*** Begin section ***
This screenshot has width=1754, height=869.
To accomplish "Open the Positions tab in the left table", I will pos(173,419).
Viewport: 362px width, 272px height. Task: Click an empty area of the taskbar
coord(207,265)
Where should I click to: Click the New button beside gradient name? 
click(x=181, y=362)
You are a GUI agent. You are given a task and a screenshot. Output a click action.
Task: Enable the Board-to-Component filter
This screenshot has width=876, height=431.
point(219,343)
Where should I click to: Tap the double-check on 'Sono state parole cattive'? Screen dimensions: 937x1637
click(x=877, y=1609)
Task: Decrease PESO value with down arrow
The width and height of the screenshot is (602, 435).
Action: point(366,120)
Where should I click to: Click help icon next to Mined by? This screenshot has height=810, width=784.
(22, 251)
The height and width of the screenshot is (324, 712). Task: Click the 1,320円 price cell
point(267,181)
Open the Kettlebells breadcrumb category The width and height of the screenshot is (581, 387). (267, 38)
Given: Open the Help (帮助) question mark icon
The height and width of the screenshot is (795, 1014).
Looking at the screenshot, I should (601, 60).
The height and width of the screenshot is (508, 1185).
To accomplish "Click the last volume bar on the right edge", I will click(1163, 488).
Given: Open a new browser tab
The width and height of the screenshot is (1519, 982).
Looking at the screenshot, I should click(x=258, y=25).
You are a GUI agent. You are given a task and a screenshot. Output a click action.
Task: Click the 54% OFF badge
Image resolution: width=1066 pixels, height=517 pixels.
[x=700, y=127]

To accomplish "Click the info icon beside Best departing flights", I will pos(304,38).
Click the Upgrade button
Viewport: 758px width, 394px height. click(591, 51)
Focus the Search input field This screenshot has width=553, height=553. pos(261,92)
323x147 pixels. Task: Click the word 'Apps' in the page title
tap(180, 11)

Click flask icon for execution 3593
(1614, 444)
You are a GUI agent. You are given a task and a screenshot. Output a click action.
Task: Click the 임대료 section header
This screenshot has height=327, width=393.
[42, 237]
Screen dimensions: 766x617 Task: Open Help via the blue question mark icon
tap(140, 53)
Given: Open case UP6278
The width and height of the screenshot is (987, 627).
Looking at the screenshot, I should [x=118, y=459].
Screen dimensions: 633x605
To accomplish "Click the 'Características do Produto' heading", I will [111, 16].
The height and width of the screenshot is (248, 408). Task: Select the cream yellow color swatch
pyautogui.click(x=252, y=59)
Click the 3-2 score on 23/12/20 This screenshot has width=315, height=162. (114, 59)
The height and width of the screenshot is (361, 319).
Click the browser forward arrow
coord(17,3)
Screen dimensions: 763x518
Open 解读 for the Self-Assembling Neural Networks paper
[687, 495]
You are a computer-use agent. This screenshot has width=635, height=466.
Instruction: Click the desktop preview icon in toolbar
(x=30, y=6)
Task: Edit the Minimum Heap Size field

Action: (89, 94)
*** End section ***
### Exercise aim
Return all of the data above, keeping every line exactly as it appears.

### Task solution
This screenshot has width=1754, height=869.
To accomplish "Open the Positions tab in the left table", I will pos(173,419).
Viewport: 362px width, 272px height. Task: Click an empty area of the taskbar
coord(207,265)
Where should I click to: Click the New button beside gradient name? 
click(x=181, y=362)
You are a GUI agent. You are given a task and a screenshot. Output a click action.
Task: Enable the Board-to-Component filter
This screenshot has width=876, height=431.
point(219,343)
Where should I click to: Tap the double-check on 'Sono state parole cattive'? Screen dimensions: 937x1637
click(x=877, y=1609)
Task: Decrease PESO value with down arrow
The width and height of the screenshot is (602, 435).
Action: point(366,120)
Where should I click to: Click help icon next to Mined by? This screenshot has height=810, width=784.
(22, 251)
The height and width of the screenshot is (324, 712). Task: Click the 1,320円 price cell
point(267,181)
Open the Kettlebells breadcrumb category The width and height of the screenshot is (581, 387). (267, 38)
Given: Open the Help (帮助) question mark icon
The height and width of the screenshot is (795, 1014).
Looking at the screenshot, I should (601, 60).
The height and width of the screenshot is (508, 1185).
To accomplish "Click the last volume bar on the right edge", I will click(1163, 488).
Given: Open a new browser tab
The width and height of the screenshot is (1519, 982).
Looking at the screenshot, I should click(x=258, y=25).
You are a GUI agent. You are given a task and a screenshot. Output a click action.
Task: Click the 54% OFF badge
Image resolution: width=1066 pixels, height=517 pixels.
[x=700, y=127]

To accomplish "Click the info icon beside Best departing flights", I will pos(304,38).
Click the Upgrade button
Viewport: 758px width, 394px height. click(591, 51)
Focus the Search input field This screenshot has width=553, height=553. pos(261,92)
323x147 pixels. Task: Click the word 'Apps' in the page title
tap(180, 11)

Click flask icon for execution 3593
(1614, 444)
You are a GUI agent. You are given a task and a screenshot. Output a click action.
Task: Click the 임대료 section header
This screenshot has height=327, width=393.
[42, 237]
Screen dimensions: 766x617 Task: Open Help via the blue question mark icon
tap(140, 53)
Given: Open case UP6278
The width and height of the screenshot is (987, 627).
Looking at the screenshot, I should [x=118, y=459].
Screen dimensions: 633x605
To accomplish "Click the 'Características do Produto' heading", I will [111, 16].
The height and width of the screenshot is (248, 408). Task: Select the cream yellow color swatch
pyautogui.click(x=252, y=59)
Click the 3-2 score on 23/12/20 This screenshot has width=315, height=162. (114, 59)
The height and width of the screenshot is (361, 319).
Click the browser forward arrow
coord(17,3)
Screen dimensions: 763x518
Open 解读 for the Self-Assembling Neural Networks paper
[687, 495]
You are a computer-use agent. This screenshot has width=635, height=466.
Instruction: Click the desktop preview icon in toolbar
(x=30, y=6)
Task: Edit the Minimum Heap Size field

Action: (89, 94)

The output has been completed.